During a visit of a car dealership, Sunset Chevrolet, Meadows bumps shoulders to avoid the dirty hands of mechanics and promises the owner of the place that he will help “cut through the red tape and make it easier for you.”
“I worked on commission most of my life,” Meadows relates to the Chevy staff. “If I didn’t perform, I didn’t eat.”
Later, Meadows takes the pulse of law enforcement leaders who have gathered at McDowell County Sheriff’s Office.
Some of the 17 sheriffs in Meadows’ district shared with him their skepticism over federally-mandated body cameras for police.
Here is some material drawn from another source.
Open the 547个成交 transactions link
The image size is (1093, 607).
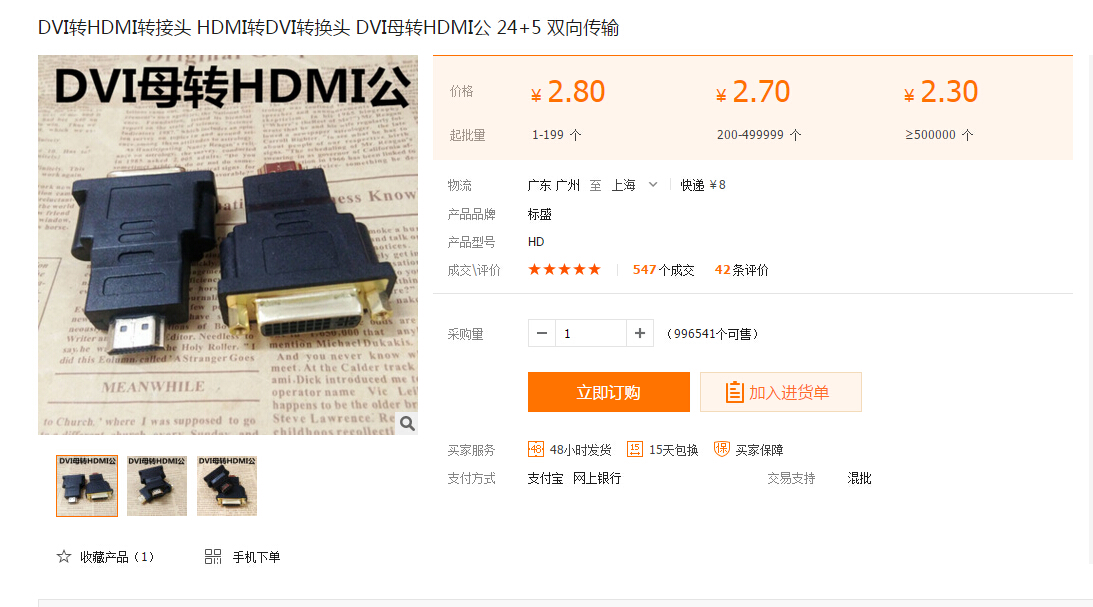664,270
Several recent high-profile police shootings of civilians have created bipartisan momentum for cops to wear cameras that could capture use-of-force events as they happen.
Meadows says he had been leaning towards supporting legislation that would require that, but his conversation with the sheriffs made him reconsider.
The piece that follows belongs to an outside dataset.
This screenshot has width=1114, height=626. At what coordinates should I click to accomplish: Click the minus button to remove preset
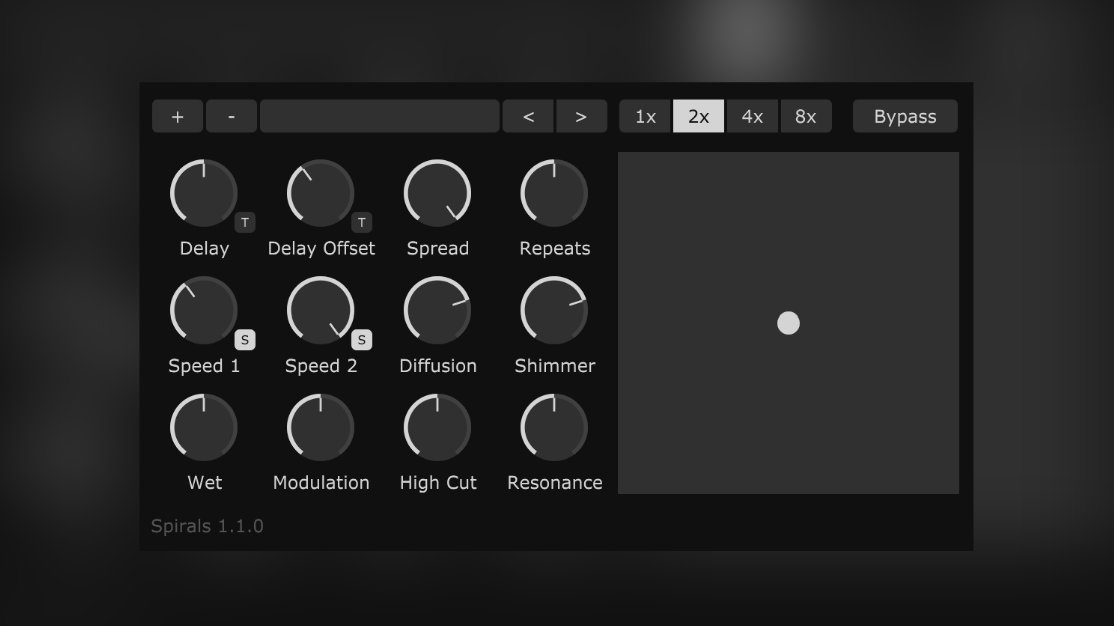click(231, 116)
“If that’s where they are on it, that’s where I will be,” Meadows says.
“I learned a long time ago that if I side with law enforcement, I am right 99.9 percent of the time. Until they show me a reason I can’t trust them, I am relying on them.”
Meadows’ district is 91 percent white, rural and low crime.
When a reporter asked Meadows if the loyalty to his own could prevent him from voting in a way that would benefit the broader country, he gave no doubts of his priorities.
“I make my policy decisions based on how my constituents view it as good or bad,” says Meadows, who recalls three or four times in his career where he’s voted against the wishes of constituents. “The only time I will go against them, is if it is a moral belief. I got their back.”
In this place, Meadows is fine exactly where he is.
“How do I speak to Mark Meadows being the one?” he says of his unlikely position.
“History is full of people who they said were nothing more than business guys and fathers and farmers, but who are there to stand up for what they believe in,” Meadows continues. “So I don’t see my name going down in history as a great leader. I’m just a willing participant trying to voice the concern of millions of Americans across the United States.”
“If that gets me in trouble,” he says, “the worst thing is they send me home to the beautiful mountains of western North Carolina, where the vast majority of people still love and appreciate someone who is willing to stand on principle.”